▶ [Items listed in a dataset]:

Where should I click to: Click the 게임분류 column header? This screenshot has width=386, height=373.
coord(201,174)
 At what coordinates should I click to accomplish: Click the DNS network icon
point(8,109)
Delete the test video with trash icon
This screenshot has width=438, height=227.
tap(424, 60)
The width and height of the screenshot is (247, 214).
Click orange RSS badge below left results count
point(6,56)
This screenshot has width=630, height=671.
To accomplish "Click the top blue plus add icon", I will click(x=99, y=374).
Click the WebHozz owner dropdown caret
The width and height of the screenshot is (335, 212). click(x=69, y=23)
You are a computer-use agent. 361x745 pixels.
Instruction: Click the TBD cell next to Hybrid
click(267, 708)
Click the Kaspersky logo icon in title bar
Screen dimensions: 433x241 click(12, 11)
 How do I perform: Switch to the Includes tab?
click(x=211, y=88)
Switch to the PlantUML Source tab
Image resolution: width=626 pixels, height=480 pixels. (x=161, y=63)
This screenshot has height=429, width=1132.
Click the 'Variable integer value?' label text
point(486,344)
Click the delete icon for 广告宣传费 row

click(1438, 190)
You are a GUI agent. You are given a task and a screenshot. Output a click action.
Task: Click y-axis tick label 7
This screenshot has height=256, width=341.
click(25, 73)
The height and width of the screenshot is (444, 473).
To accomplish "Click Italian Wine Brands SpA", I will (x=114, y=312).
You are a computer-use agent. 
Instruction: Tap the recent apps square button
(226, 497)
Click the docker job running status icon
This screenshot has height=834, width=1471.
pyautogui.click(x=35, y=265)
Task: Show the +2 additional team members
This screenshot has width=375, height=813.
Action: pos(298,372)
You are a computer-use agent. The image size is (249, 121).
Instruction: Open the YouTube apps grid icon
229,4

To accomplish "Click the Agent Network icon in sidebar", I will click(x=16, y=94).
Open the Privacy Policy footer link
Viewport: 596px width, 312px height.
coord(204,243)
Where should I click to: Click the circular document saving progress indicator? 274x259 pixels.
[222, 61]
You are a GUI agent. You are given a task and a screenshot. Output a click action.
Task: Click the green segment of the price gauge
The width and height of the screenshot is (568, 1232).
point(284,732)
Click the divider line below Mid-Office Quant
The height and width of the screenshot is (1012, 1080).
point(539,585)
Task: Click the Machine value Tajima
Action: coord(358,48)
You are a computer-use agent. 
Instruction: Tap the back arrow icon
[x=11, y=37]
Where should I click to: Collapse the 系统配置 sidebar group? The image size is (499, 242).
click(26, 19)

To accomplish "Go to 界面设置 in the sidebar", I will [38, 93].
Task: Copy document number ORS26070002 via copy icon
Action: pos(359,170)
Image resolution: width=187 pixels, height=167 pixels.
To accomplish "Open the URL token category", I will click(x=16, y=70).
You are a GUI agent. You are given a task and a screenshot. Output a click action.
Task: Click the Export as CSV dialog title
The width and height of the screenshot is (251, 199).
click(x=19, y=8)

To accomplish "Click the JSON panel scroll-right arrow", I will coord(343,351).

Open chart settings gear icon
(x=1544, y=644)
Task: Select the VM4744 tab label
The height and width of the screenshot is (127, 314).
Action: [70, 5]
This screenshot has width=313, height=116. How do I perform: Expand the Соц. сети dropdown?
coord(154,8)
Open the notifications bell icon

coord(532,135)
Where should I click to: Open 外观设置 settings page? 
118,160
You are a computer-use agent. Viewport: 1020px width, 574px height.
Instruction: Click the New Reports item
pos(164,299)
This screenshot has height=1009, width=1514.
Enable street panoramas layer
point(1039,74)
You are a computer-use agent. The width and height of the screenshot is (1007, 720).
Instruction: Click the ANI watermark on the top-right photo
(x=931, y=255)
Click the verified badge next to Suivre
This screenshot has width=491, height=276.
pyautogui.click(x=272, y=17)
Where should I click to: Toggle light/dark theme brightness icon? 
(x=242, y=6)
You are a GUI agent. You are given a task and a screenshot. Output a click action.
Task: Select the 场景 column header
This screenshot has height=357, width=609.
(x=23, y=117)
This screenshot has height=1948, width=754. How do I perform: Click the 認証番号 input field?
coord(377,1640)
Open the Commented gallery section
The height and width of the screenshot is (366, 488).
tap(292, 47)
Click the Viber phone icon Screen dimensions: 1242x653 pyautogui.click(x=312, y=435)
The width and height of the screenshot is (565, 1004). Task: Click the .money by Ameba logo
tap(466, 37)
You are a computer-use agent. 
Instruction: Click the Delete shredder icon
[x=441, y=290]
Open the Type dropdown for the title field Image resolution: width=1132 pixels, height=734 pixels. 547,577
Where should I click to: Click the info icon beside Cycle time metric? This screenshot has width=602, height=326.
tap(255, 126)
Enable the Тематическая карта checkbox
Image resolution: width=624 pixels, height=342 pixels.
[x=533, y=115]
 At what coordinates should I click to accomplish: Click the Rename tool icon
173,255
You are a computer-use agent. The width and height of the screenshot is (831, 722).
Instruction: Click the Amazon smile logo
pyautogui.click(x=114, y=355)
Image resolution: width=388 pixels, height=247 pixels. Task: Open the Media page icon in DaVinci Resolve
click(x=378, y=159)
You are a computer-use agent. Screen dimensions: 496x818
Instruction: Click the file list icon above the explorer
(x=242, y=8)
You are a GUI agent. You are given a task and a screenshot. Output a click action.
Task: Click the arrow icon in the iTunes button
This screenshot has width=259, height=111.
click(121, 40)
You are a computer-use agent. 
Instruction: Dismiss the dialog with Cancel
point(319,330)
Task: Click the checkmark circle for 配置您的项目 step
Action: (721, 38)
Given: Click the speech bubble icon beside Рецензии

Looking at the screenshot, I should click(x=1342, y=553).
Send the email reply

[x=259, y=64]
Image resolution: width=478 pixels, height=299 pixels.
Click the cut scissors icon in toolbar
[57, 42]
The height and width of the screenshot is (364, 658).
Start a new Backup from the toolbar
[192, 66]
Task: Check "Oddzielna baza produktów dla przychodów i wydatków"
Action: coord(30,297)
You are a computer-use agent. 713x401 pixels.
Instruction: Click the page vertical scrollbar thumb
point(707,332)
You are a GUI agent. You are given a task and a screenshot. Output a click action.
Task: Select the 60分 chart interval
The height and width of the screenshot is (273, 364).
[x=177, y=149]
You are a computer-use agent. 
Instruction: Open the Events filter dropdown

▶ [Problem to solve]: Nothing in the records should be left out; write all of them out again exactly.

▶ [Answer box]:
Where should I click to: Click the 게임분류 column header? This screenshot has width=386, height=373.
coord(201,174)
 At what coordinates should I click to accomplish: Click the DNS network icon
point(8,109)
Delete the test video with trash icon
This screenshot has width=438, height=227.
tap(424, 60)
The width and height of the screenshot is (247, 214).
Click orange RSS badge below left results count
point(6,56)
This screenshot has width=630, height=671.
To accomplish "Click the top blue plus add icon", I will click(x=99, y=374).
Click the WebHozz owner dropdown caret
The width and height of the screenshot is (335, 212). click(x=69, y=23)
You are a computer-use agent. 361x745 pixels.
Instruction: Click the TBD cell next to Hybrid
click(267, 708)
Click the Kaspersky logo icon in title bar
Screen dimensions: 433x241 click(12, 11)
 How do I perform: Switch to the Includes tab?
click(x=211, y=88)
Switch to the PlantUML Source tab
Image resolution: width=626 pixels, height=480 pixels. (x=161, y=63)
This screenshot has height=429, width=1132.
Click the 'Variable integer value?' label text
point(486,344)
Click the delete icon for 广告宣传费 row

click(1438, 190)
You are a GUI agent. You are given a task and a screenshot. Output a click action.
Task: Click y-axis tick label 7
This screenshot has height=256, width=341.
click(25, 73)
The height and width of the screenshot is (444, 473).
To accomplish "Click Italian Wine Brands SpA", I will (x=114, y=312).
You are a computer-use agent. 
Instruction: Tap the recent apps square button
(226, 497)
Click the docker job running status icon
This screenshot has height=834, width=1471.
pyautogui.click(x=35, y=265)
Task: Show the +2 additional team members
This screenshot has width=375, height=813.
Action: pos(298,372)
You are a computer-use agent. The image size is (249, 121).
Instruction: Open the YouTube apps grid icon
229,4

To accomplish "Click the Agent Network icon in sidebar", I will click(x=16, y=94).
Open the Privacy Policy footer link
Viewport: 596px width, 312px height.
coord(204,243)
Where should I click to: Click the circular document saving progress indicator? 274x259 pixels.
[222, 61]
You are a GUI agent. You are given a task and a screenshot. Output a click action.
Task: Click the green segment of the price gauge
The width and height of the screenshot is (568, 1232).
point(284,732)
Click the divider line below Mid-Office Quant
The height and width of the screenshot is (1012, 1080).
point(539,585)
Task: Click the Machine value Tajima
Action: coord(358,48)
You are a computer-use agent. 
Instruction: Tap the back arrow icon
[x=11, y=37]
Where should I click to: Collapse the 系统配置 sidebar group? The image size is (499, 242).
click(26, 19)

To accomplish "Go to 界面设置 in the sidebar", I will [38, 93].
Task: Copy document number ORS26070002 via copy icon
Action: pos(359,170)
Image resolution: width=187 pixels, height=167 pixels.
To accomplish "Open the URL token category", I will click(x=16, y=70).
You are a GUI agent. You are given a task and a screenshot. Output a click action.
Task: Click the Export as CSV dialog title
The width and height of the screenshot is (251, 199).
click(x=19, y=8)

To accomplish "Click the JSON panel scroll-right arrow", I will coord(343,351).

Open chart settings gear icon
(x=1544, y=644)
Task: Select the VM4744 tab label
The height and width of the screenshot is (127, 314).
Action: [70, 5]
This screenshot has width=313, height=116. How do I perform: Expand the Соц. сети dropdown?
coord(154,8)
Open the notifications bell icon

coord(532,135)
Where should I click to: Open 外观设置 settings page? 
118,160
You are a computer-use agent. Viewport: 1020px width, 574px height.
Instruction: Click the New Reports item
pos(164,299)
This screenshot has height=1009, width=1514.
Enable street panoramas layer
point(1039,74)
You are a computer-use agent. The width and height of the screenshot is (1007, 720).
Instruction: Click the ANI watermark on the top-right photo
(x=931, y=255)
Click the verified badge next to Suivre
This screenshot has width=491, height=276.
pyautogui.click(x=272, y=17)
Where should I click to: Toggle light/dark theme brightness icon? 
(x=242, y=6)
You are a GUI agent. You are given a task and a screenshot. Output a click action.
Task: Select the 场景 column header
This screenshot has height=357, width=609.
(x=23, y=117)
This screenshot has height=1948, width=754. How do I perform: Click the 認証番号 input field?
coord(377,1640)
Open the Commented gallery section
The height and width of the screenshot is (366, 488).
tap(292, 47)
Click the Viber phone icon Screen dimensions: 1242x653 pyautogui.click(x=312, y=435)
The width and height of the screenshot is (565, 1004). Task: Click the .money by Ameba logo
tap(466, 37)
You are a computer-use agent. 
Instruction: Click the Delete shredder icon
[x=441, y=290]
Open the Type dropdown for the title field Image resolution: width=1132 pixels, height=734 pixels. 547,577
Where should I click to: Click the info icon beside Cycle time metric? This screenshot has width=602, height=326.
tap(255, 126)
Enable the Тематическая карта checkbox
Image resolution: width=624 pixels, height=342 pixels.
[x=533, y=115]
 At what coordinates should I click to accomplish: Click the Rename tool icon
173,255
You are a computer-use agent. The width and height of the screenshot is (831, 722).
Instruction: Click the Amazon smile logo
pyautogui.click(x=114, y=355)
Image resolution: width=388 pixels, height=247 pixels. Task: Open the Media page icon in DaVinci Resolve
click(x=378, y=159)
You are a computer-use agent. Screen dimensions: 496x818
Instruction: Click the file list icon above the explorer
(x=242, y=8)
You are a GUI agent. You are given a task and a screenshot. Output a click action.
Task: Click the arrow icon in the iTunes button
This screenshot has width=259, height=111.
click(121, 40)
You are a computer-use agent. 
Instruction: Dismiss the dialog with Cancel
point(319,330)
Task: Click the checkmark circle for 配置您的项目 step
Action: (721, 38)
Given: Click the speech bubble icon beside Рецензии

Looking at the screenshot, I should click(x=1342, y=553).
Send the email reply

[x=259, y=64]
Image resolution: width=478 pixels, height=299 pixels.
Click the cut scissors icon in toolbar
[57, 42]
The height and width of the screenshot is (364, 658).
Start a new Backup from the toolbar
[192, 66]
Task: Check "Oddzielna baza produktów dla przychodów i wydatków"
Action: coord(30,297)
You are a computer-use agent. 713x401 pixels.
Instruction: Click the page vertical scrollbar thumb
point(707,332)
You are a GUI agent. You are given a task and a screenshot. Output a click action.
Task: Select the 60分 chart interval
The height and width of the screenshot is (273, 364).
[x=177, y=149]
You are a computer-use agent. 
Instruction: Open the Events filter dropdown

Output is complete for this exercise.